The minimum wage is rising rapidly. In 2015 4 per cent of employees aged 25 and over were on the legal minimum hourly wage of £6.70. Since then, George Osborne’s “national living wage” (NLW) policy has raised the wage floor to £7.50 and it is planned to reach 60 per cent of median wages in 2020 (£8.56 under current forecasts of wage growth).
Because these increases have been, and will continue to be, much greater than for wages in general, the fraction of employees aged 25+ subject to the minimum looks set to treble in just five years, reaching 12 per cent in 2020.
There is a case for a higher minimum wage to help low-wage people—especially since evidence up to 2015 suggests we hadn’t reached the point where a higher minimum starts affecting the employment prospects of those it’s designed to help. But clearly if we raised the minimum indefinitely we would eventually reach such a point: firms appear to be able to adjust to a minimum of £7 per hour without shedding jobs, but no one supposes the same would be true at £100 per hour.
The challenge is that we don’t know at what point inbetween the negative impacts on jobs (and/or hours of work) would become larger than we’re willing to tolerate. So as we push the minimum up into uncharted territory we need to do so in a careful manner that allows us to respond to new evidence on its effects.
New IFS research uncovers another reason why previous evidence on the employment effects of the minimum wage is of limited value when looking to the future: the jobs affected by a higher minimum are quite different from those affected by it before. Many of the very lowest paid jobs are personal service and care jobs. The slightly higher-paid roles that will now be brought within the minimum wage net include a lot more retail cashiers and receptionists, to give two examples. The latter jobs are more easily automated than the former. As a result, in many cases it would now be easier than it was before for firms to respond to a rising cost of labour by switching to machines.

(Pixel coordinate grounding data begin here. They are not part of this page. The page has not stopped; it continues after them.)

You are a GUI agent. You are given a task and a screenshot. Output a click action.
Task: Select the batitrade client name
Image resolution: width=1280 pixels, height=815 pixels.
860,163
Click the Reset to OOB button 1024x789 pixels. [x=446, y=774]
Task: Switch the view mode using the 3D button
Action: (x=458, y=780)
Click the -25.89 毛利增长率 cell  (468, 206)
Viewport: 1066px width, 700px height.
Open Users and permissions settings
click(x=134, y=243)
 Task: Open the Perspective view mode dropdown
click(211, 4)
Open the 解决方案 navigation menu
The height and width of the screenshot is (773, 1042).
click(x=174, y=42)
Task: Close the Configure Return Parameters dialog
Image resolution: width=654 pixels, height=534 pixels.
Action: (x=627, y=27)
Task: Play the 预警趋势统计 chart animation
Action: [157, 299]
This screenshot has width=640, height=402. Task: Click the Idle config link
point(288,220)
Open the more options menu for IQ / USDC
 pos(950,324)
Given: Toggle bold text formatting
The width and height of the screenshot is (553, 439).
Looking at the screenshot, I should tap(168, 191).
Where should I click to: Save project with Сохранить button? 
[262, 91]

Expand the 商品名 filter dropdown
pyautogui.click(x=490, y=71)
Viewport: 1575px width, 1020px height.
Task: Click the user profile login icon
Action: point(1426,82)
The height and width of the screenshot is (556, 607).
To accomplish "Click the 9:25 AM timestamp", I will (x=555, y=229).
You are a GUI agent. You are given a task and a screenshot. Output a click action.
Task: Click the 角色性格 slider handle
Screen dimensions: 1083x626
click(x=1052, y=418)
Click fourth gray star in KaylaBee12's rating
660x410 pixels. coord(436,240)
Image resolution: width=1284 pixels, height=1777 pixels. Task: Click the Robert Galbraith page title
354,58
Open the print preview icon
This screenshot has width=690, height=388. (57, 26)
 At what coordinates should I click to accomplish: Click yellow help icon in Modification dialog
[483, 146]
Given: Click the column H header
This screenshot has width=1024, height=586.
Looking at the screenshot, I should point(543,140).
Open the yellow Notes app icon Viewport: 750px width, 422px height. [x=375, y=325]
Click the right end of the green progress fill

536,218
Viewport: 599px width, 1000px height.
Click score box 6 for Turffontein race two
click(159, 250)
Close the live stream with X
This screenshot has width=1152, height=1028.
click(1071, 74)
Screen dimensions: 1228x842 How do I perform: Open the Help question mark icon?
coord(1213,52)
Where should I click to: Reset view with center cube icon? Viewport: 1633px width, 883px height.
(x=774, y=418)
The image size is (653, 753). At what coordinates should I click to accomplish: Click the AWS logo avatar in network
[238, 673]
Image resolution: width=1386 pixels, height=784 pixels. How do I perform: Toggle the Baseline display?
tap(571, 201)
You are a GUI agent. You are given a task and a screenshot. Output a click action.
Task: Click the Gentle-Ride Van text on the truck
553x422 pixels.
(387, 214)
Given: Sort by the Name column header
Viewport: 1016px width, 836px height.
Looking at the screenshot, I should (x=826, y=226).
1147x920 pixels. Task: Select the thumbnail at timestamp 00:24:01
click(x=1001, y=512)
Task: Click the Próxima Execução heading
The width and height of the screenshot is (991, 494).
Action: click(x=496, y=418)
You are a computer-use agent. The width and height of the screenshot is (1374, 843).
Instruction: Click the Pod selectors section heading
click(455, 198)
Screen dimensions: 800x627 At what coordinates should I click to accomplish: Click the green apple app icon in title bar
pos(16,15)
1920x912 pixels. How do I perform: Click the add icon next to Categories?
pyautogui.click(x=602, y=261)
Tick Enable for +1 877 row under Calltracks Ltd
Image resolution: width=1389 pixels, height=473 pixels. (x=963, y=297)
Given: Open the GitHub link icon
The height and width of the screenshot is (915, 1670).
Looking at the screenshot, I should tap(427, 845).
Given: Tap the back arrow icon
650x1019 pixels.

To investigate the possibility of automation more comprehensively, the research used a proxy for “ease of automation” that has been adopted in academic research, known as the “routine task intensity” (RTI) of each occupation. It then looked at how RTI varies for people at different wage levels. The logic behind using RTI is that current technologies are relatively effective at executing “routine” tasks—such as calculating supermarket bills—and less effective at tasks that involve forward planning, responding to unusual situations or human interaction. As a result, we would expect jobs involving a lot of routine work to be more easily automated than other jobs. While RTI measures are only proxies for “automatability,” research has found that they are both strong predictors of past technological adoption and capable of explaining labour market trends in a number of advanced economies.
The research reveals that, as the minimum wage is raised, it increasingly affects workers in occupations that are easier to automate. It turns out that the workers set to be brought within the minimum wage net in 2020 are more than twice as likely to be in the top 10 per cent most routine occupations as those already paid the minimum in 2015 (11 per cent compared with 5 per cent).
This suggests that minimum wage employers in 2020 would tend to find it easier to respond to a higher minimum wage by substituting workers for machines. However, this does not mean planned rises in the minimum wage will definitely have adverse consequences for low-skilled workers. The reality is more uncertain—we do not know what the employment effects will be—but also more nuanced than that. While technology can replace certain jobs, it can also create new jobs that are complementary to that technology (e.g. people to service machinery). If automation takes place, it would matter greatly whether low-skilled workers are able to move from jobs that are automated to jobs that are created, or whether the new jobs would go to others such as those with more advanced skills.
There is much more to learn here, and the recent and upcoming policy changes in the UK offer an opportunity to do so. As new evidence comes in, policymakers seeking to help low-wage workers should respond accordingly.